Men are great, but they're not the whole historical story: Bertha, Queen of Kent (c. A.D. 565 - ?601)
Rediscovering Medieval Women
In stories of the early medieval period, powerful women rarely get the limelight. They stand, rather, in the shadows of the men they lived alongside.
Time and again contemporary written sources sideline these women, transforming them into minor characters or bit-part players in the grand narratives of their husbands’ lives (or those of their brothers, sons, grandfathers, and so on).
And with an alarming lack of discernment and criticality, the male-dominated pictures presented by these sources have been perpetuated in historical narratives for the past 1,000+ years.

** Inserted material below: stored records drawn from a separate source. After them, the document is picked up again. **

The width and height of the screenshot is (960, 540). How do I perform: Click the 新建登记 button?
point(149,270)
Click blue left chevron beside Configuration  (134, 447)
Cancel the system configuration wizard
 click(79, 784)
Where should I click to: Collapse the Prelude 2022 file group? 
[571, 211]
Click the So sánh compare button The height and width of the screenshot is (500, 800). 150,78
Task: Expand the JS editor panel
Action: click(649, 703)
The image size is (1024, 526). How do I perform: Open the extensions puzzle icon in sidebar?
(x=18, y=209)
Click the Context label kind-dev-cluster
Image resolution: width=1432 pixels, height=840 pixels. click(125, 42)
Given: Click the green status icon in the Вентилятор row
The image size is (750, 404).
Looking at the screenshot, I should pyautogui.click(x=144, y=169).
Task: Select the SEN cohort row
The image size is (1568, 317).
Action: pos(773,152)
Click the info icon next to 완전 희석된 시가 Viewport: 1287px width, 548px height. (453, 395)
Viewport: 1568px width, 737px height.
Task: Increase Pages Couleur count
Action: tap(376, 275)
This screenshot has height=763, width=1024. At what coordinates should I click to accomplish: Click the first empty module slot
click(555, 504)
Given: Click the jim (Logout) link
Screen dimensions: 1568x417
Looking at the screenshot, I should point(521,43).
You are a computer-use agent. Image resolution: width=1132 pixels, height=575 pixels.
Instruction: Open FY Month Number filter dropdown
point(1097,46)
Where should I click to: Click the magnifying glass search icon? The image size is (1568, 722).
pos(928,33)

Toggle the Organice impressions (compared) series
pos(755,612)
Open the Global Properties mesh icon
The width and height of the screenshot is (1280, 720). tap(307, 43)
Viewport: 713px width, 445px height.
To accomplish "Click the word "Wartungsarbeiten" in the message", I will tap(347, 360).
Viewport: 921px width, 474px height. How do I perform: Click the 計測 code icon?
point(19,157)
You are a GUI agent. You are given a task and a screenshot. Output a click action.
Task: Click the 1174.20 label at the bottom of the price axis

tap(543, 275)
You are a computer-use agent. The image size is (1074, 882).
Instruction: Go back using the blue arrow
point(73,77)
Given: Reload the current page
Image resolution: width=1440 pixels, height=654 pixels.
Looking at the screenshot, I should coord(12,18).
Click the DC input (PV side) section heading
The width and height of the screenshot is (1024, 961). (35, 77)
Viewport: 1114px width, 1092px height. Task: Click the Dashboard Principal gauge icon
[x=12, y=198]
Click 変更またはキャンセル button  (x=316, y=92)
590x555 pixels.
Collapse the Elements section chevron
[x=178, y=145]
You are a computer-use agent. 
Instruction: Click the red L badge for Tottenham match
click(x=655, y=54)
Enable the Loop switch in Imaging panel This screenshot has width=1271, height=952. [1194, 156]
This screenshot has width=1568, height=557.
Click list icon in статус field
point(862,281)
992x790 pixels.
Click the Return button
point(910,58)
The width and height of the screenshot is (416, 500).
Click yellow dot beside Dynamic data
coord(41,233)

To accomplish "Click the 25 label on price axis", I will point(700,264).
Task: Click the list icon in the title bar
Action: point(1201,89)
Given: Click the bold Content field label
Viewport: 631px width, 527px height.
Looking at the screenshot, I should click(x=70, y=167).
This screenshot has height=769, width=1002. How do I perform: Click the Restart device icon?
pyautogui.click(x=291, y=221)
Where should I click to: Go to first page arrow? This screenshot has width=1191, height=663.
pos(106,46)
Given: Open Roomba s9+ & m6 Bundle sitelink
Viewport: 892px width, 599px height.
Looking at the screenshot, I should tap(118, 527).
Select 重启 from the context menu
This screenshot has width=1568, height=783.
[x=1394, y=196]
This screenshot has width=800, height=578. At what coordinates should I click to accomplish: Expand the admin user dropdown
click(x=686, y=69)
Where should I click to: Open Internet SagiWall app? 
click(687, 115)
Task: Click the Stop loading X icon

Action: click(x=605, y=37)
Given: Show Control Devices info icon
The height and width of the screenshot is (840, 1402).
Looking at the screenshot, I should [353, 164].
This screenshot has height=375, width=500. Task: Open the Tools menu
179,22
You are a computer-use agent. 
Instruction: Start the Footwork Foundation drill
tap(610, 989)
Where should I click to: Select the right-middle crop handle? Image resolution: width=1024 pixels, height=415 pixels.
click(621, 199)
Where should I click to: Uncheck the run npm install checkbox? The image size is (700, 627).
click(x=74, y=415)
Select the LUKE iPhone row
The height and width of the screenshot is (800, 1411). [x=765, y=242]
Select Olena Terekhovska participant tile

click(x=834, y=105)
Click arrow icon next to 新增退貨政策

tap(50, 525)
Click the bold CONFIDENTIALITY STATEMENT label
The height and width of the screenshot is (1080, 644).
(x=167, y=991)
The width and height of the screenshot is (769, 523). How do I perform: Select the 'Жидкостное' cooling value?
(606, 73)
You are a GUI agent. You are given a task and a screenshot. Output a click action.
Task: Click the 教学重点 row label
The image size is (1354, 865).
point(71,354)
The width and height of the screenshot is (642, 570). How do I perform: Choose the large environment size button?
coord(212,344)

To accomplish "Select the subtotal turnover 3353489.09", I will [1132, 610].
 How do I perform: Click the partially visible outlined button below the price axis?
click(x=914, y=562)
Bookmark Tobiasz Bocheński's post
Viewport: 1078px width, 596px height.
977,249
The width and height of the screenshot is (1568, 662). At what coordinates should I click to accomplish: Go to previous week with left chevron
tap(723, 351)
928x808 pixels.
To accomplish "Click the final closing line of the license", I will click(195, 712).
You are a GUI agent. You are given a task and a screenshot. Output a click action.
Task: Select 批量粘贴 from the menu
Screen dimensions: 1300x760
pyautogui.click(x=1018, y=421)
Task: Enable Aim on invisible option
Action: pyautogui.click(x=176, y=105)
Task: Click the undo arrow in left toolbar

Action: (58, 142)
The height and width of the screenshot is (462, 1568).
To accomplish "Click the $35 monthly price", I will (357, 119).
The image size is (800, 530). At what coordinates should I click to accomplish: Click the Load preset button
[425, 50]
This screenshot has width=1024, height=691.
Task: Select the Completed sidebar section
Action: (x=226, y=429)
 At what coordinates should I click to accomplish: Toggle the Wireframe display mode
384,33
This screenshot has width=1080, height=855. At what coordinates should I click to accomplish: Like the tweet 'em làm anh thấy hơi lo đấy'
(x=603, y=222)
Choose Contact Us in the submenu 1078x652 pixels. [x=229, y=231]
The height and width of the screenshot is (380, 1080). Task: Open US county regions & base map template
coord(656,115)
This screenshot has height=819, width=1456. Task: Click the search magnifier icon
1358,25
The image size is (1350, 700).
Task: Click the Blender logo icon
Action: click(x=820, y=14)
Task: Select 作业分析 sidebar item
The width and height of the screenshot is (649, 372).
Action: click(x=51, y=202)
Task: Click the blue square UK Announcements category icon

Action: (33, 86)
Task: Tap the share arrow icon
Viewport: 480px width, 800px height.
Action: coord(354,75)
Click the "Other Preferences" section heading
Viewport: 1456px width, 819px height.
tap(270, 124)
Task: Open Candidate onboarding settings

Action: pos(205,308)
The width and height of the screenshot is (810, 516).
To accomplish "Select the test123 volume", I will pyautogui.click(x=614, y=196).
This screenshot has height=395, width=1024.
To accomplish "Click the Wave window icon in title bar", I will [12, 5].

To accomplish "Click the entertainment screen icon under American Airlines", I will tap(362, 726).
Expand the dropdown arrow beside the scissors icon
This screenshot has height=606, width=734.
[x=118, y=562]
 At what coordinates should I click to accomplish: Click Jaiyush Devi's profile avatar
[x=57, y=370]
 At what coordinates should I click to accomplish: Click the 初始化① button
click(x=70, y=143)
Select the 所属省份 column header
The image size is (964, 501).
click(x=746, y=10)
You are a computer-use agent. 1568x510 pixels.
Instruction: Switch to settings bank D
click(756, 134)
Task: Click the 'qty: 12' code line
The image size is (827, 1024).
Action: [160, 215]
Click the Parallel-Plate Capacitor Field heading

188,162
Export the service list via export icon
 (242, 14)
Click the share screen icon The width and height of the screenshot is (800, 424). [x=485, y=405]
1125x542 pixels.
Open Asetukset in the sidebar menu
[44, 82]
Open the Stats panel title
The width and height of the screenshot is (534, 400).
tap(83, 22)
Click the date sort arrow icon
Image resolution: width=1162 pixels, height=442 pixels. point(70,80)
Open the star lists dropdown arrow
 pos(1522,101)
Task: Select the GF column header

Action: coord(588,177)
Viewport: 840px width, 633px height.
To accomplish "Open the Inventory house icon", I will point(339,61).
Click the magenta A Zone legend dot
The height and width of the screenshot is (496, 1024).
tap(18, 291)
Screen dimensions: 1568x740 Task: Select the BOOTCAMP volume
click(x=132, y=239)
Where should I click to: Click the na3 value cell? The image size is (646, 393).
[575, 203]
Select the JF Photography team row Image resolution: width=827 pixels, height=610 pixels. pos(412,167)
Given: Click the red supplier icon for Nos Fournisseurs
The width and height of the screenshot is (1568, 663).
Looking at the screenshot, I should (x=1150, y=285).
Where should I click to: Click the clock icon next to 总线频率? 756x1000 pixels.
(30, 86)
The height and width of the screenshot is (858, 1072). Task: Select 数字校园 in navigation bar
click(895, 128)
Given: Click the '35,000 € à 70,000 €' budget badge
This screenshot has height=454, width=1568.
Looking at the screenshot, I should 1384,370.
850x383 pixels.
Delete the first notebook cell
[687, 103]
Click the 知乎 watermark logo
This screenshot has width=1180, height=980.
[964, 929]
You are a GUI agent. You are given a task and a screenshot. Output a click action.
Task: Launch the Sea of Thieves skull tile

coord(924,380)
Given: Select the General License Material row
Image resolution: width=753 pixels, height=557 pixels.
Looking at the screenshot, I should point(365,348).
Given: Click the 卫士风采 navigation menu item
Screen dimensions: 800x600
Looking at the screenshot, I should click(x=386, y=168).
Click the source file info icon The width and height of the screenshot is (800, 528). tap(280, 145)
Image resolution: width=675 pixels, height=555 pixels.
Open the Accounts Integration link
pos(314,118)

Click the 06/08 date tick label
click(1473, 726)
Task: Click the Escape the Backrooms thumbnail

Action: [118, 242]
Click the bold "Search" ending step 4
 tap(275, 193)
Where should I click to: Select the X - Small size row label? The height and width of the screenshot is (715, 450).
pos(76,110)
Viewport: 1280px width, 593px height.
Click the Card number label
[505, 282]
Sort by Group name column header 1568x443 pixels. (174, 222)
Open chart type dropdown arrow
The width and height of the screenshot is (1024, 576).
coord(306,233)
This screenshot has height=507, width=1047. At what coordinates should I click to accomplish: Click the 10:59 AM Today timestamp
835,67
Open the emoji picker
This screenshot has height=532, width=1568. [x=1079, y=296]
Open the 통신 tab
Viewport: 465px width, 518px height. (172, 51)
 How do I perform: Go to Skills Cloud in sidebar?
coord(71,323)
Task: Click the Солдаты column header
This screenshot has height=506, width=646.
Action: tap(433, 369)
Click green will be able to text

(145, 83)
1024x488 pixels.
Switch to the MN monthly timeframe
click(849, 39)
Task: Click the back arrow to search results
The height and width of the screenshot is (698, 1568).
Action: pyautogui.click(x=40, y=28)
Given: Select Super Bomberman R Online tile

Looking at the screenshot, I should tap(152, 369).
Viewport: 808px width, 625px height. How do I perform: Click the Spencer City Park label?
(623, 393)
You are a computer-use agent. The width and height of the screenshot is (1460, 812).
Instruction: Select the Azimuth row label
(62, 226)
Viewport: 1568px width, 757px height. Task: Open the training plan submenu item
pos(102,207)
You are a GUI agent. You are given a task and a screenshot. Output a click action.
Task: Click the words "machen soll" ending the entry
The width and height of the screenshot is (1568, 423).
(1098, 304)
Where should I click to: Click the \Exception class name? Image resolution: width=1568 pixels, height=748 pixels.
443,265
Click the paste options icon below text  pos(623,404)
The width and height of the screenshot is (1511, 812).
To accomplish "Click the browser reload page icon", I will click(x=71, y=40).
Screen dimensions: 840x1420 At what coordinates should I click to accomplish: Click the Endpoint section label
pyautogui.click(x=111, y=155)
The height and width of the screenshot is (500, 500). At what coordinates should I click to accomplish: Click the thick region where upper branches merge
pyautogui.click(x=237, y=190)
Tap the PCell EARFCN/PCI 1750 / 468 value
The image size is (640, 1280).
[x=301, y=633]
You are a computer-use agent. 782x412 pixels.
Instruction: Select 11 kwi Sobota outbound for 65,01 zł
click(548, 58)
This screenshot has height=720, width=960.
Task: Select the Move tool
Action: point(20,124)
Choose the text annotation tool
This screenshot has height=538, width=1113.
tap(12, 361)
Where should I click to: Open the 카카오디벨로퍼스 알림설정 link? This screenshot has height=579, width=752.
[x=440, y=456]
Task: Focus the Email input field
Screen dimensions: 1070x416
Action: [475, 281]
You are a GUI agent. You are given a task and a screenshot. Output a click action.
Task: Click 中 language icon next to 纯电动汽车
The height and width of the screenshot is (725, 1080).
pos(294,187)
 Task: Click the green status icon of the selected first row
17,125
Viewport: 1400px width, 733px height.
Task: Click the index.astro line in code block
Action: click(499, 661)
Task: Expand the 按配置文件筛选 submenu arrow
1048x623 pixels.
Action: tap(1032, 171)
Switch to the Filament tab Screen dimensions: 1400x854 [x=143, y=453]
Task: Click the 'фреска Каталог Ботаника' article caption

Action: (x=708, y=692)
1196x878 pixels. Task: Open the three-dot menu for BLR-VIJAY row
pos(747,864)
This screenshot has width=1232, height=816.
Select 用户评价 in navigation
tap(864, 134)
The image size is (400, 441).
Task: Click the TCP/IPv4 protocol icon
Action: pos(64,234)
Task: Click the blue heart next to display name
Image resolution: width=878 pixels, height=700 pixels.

Many of these women, though, were powerful political players in their own right.
This essay launches a new series inspired by a question at a recent discussion panel held by
, in which , , and I talked about historical storytelling in a digital age.An excellent host, Cosi opened the conversation with this question:
Women’s history month is all about amplifying voices that have been overlooked. Is there a particular moment or figure from history that you personally think deserves more airtime?
I cheated, answering that it is the category of the women standing in the shadows of the historical narratives - those who played vital roles yet were excluded from the records - whose stories have a right to be told.
So, lovely readers, for the next few months I’ll be sharing the stories of some of these women from the very earliest days of early medieval England, hoping to resurrect their lives and characters from the ashes of unfavourable historiographical treatment, starting with my absolute history hero: Bertha, Queen of Kent.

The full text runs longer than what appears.